At one point, Bushnell turned to Wilson and asked whether his dogged pursuit of this easement proposition meant he was willing to vote “yes” on her motion, approving up to 5.7 acres of cultivation area.

“That’s a good question!” Wilson said with a smile. “Now you’re playing hardball!” He considered this quandary before saying that no, he was still not willing to support more than two acres. But he still considered the easement — preferably for an organic farm — very important.

Amid more confusion about the process and deliberations over the dimensions of the potential easement in question, Wilson wound up amending his amending motion. He modified his proposal to require not the entirety of the two parcels to be dedicated as an easement but just a portion of them — a 500-foot-wide swath along the eastern edge of of the project site.

DeVries said he’d feel a lot better about making all these concessions if the board were willing to permit the full eight acres he was requesting, and Bass made a comment suggesting she’d be willing to go for that. 
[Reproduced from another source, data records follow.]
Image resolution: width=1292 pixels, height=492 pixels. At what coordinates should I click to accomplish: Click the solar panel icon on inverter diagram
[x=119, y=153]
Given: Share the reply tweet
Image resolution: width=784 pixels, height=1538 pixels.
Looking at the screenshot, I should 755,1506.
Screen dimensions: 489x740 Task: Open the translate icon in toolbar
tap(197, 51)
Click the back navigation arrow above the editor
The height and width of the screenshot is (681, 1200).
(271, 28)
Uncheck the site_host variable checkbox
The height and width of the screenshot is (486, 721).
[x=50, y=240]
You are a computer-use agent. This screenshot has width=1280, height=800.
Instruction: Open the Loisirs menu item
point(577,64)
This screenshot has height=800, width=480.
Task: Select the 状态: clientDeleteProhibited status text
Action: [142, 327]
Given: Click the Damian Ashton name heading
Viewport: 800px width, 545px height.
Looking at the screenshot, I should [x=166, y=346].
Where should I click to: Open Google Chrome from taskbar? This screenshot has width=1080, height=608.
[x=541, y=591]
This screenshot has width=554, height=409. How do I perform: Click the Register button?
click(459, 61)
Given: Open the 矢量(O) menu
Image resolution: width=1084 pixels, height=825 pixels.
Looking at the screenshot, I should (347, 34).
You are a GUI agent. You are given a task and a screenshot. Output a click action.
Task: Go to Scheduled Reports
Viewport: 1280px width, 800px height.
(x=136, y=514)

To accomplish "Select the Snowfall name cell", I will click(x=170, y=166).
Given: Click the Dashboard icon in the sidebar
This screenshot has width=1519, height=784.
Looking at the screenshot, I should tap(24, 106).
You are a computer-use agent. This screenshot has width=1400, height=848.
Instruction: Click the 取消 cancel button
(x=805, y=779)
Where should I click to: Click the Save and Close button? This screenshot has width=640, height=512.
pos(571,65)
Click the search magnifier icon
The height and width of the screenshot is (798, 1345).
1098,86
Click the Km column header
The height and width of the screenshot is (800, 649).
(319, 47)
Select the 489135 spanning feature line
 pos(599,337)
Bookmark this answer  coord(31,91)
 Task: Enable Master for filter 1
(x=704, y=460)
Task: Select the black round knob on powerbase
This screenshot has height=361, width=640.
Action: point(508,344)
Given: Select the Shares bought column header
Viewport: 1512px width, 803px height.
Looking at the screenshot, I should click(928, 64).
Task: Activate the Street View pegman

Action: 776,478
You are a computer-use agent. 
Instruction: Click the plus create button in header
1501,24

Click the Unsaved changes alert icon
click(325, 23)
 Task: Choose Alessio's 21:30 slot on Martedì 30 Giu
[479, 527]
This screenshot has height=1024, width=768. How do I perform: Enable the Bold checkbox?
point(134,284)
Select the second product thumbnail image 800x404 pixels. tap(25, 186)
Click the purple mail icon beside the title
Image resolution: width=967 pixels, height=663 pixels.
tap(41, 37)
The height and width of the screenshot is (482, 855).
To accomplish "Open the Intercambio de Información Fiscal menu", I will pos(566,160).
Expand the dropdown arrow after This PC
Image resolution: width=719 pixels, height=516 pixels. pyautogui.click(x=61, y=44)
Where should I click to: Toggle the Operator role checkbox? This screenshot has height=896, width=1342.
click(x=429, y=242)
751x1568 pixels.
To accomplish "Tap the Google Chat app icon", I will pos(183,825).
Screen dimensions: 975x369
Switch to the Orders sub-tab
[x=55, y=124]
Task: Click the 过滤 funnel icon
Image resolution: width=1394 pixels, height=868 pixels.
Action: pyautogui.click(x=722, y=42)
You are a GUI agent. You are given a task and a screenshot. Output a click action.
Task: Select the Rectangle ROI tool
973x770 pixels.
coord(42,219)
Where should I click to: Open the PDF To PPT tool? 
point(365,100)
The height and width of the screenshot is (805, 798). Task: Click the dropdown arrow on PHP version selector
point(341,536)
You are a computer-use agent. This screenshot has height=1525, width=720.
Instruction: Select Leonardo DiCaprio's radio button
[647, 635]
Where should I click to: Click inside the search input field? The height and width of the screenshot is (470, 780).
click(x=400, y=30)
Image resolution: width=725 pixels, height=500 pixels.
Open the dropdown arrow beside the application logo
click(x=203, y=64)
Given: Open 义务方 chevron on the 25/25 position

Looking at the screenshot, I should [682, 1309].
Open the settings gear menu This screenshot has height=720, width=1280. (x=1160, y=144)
Wilson balked. He said that if his proposal for a conservation easement was used as a vehicle to negotiate up to eight acres, “there’s no way.”

Eventually, the board got around to voting on Wilson’s amending motion. To clarify, they were voting on whether to attach a new condition of approval establishing a 500-foot-wide conservation easement directly east of the project site.

Madrone and Wilson voted yes; Bohn and Bass voted no; and after a dramatic pause, Bushnell voted yes. The amending motion passed.

Next it was time to vote on the main motion — whether to approve 5.7 acres of cultivation with all the conditions that had been added along the way. 

Madrone called the decision “a tough one” and said he appreciated all the efforts to make the project more palatable, but 5.7 acres was just too big. He voted no, as did Wilson.

But Bass, Bohn and Bushnell all voted yes, and the motion carried. Sun Valley Group, which has been in the cut-flower business for decades, is about to diversify into the cannabis business.